▸ **Given data**:
- - - -
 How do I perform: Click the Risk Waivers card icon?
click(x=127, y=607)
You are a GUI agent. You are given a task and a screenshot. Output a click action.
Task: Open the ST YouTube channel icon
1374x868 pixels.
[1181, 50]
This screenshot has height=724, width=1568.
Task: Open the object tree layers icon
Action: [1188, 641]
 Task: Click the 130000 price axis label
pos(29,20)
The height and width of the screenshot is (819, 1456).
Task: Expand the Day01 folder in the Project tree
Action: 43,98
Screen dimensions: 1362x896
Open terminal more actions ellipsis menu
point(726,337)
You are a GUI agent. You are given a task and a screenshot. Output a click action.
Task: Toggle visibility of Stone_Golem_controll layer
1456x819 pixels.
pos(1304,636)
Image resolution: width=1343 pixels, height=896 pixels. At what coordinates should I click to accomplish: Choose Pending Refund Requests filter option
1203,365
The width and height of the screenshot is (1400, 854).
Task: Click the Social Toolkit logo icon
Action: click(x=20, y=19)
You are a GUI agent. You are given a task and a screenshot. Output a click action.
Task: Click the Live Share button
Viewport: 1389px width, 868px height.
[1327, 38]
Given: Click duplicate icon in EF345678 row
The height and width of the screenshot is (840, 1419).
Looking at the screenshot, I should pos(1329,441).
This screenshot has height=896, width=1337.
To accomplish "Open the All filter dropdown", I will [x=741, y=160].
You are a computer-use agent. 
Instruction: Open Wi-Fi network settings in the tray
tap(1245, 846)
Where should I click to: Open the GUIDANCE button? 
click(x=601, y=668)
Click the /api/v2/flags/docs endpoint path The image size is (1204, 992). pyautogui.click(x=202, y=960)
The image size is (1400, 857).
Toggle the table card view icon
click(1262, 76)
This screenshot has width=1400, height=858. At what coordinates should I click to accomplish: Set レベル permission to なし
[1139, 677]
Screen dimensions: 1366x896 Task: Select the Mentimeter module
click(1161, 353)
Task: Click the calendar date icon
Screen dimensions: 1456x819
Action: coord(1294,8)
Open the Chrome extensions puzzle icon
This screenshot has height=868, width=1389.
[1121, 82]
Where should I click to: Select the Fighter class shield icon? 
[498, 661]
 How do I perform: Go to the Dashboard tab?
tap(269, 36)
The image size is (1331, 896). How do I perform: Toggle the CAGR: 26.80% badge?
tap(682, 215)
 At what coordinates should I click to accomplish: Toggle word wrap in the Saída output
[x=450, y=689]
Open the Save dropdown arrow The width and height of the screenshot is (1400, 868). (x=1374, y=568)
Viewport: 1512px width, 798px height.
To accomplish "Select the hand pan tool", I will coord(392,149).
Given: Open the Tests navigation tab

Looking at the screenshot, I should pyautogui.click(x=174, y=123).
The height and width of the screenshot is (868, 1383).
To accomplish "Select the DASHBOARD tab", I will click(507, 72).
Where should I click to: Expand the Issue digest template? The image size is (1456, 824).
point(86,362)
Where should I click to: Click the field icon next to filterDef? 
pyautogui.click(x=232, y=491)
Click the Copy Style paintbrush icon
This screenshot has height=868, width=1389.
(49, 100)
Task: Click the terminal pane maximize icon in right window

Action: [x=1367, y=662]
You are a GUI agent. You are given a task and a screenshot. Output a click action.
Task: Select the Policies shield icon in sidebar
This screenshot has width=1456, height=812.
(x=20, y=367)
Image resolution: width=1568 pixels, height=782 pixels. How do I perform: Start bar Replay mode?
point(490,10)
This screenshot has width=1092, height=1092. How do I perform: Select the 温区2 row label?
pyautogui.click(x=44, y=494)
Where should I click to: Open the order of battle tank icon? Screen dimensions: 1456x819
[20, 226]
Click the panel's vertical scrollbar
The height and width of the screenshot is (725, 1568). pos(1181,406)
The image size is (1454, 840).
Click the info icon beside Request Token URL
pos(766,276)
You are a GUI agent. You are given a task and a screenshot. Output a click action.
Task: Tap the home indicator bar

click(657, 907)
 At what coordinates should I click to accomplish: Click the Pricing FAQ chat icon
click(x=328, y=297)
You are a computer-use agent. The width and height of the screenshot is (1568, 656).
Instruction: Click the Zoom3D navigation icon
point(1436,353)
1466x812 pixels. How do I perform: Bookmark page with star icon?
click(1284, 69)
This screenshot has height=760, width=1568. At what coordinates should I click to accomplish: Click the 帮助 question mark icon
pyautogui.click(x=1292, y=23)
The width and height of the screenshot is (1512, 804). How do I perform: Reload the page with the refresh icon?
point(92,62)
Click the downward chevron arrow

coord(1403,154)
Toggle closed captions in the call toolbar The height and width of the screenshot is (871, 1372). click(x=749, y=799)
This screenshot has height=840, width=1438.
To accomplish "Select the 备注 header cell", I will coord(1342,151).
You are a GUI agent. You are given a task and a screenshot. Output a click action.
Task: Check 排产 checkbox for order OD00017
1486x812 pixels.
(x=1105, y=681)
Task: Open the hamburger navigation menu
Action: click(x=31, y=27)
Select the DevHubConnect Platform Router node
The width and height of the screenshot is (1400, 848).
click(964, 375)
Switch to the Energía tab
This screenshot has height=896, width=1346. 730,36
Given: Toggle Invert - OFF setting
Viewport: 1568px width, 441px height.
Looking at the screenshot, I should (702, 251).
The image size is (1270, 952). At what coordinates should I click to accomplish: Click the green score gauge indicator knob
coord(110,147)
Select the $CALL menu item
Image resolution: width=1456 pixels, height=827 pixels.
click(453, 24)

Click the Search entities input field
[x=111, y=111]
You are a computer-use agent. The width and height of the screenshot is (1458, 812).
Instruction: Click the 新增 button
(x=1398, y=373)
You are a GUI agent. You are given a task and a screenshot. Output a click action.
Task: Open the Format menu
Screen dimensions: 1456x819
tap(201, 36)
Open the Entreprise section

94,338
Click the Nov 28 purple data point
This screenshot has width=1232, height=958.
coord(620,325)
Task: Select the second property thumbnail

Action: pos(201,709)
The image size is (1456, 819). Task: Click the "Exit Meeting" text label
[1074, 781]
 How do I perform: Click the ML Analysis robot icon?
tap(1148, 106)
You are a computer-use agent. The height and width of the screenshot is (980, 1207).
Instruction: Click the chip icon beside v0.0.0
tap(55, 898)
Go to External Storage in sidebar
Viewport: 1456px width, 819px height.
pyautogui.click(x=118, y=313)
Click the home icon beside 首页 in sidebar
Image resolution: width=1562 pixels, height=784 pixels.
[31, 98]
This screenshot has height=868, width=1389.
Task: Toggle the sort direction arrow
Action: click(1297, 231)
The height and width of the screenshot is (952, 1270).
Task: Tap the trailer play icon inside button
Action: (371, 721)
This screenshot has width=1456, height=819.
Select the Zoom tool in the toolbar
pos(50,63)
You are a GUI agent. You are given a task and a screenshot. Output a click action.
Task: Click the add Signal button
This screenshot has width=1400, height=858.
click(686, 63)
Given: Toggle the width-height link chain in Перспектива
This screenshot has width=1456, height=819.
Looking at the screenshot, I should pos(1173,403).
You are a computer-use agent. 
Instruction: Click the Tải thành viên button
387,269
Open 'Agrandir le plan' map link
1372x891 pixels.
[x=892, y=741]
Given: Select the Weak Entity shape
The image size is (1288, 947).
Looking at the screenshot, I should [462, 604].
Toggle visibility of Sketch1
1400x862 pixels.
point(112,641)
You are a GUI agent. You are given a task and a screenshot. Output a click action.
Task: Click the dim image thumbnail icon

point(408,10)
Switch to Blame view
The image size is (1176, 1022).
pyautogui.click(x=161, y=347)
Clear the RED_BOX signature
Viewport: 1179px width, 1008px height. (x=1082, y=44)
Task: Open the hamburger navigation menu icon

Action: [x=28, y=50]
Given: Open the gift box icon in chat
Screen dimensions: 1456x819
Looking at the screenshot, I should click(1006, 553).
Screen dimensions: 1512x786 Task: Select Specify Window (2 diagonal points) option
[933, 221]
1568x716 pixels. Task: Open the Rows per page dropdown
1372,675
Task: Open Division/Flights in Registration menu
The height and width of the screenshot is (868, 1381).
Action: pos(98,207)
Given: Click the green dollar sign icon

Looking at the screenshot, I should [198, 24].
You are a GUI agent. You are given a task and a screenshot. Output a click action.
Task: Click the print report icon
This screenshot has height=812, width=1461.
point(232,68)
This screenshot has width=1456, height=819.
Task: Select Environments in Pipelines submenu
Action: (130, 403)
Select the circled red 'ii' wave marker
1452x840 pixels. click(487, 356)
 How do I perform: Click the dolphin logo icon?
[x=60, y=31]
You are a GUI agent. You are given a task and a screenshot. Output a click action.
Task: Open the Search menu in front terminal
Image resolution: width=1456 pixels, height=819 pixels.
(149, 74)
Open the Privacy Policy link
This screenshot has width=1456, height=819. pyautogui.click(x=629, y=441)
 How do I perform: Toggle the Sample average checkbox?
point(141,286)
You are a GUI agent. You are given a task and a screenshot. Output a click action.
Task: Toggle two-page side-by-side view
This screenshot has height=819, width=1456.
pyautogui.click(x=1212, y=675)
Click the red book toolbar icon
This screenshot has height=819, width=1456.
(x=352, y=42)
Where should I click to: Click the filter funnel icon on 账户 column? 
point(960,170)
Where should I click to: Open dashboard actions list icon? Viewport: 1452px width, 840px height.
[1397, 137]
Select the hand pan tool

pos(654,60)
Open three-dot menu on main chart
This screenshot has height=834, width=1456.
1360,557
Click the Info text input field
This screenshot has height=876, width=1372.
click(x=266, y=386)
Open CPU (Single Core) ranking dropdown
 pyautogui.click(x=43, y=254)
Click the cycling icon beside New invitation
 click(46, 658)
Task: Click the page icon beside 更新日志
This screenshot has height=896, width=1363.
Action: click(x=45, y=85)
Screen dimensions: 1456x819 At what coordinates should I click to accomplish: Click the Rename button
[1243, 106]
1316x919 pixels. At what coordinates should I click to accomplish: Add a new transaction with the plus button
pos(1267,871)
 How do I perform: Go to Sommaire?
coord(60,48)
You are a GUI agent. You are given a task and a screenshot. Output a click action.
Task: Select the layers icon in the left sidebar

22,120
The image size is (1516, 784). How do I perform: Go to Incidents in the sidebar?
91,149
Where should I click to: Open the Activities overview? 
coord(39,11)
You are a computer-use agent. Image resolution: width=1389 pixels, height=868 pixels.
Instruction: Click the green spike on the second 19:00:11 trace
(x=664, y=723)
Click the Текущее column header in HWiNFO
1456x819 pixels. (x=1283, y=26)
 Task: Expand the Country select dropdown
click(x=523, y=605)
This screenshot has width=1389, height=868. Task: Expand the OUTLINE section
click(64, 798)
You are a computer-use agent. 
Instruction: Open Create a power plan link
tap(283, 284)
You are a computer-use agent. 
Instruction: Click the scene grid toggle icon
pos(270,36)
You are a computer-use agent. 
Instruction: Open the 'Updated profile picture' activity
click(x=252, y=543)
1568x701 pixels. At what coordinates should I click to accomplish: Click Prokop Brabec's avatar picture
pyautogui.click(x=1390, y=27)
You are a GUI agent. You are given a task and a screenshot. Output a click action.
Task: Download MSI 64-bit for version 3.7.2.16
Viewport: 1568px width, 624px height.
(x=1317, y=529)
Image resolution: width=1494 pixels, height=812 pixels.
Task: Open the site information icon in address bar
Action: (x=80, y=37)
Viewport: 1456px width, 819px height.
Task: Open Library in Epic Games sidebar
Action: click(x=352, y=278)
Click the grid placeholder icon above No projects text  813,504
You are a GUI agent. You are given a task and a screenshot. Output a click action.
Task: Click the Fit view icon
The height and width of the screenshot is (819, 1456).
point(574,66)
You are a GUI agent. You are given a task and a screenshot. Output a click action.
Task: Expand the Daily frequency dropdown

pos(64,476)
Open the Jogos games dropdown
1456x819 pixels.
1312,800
- - - -
▸ **Work request**:
Pull out each line of the records holding the string "will".

▸ **Response box**:
To accomplish "Open the All filter dropdown", I will [x=741, y=160].
To accomplish "Select the hand pan tool", I will coord(392,149).
To accomplish "Select the DASHBOARD tab", I will click(507, 72).
To accomplish "Select the 备注 header cell", I will coord(1342,151).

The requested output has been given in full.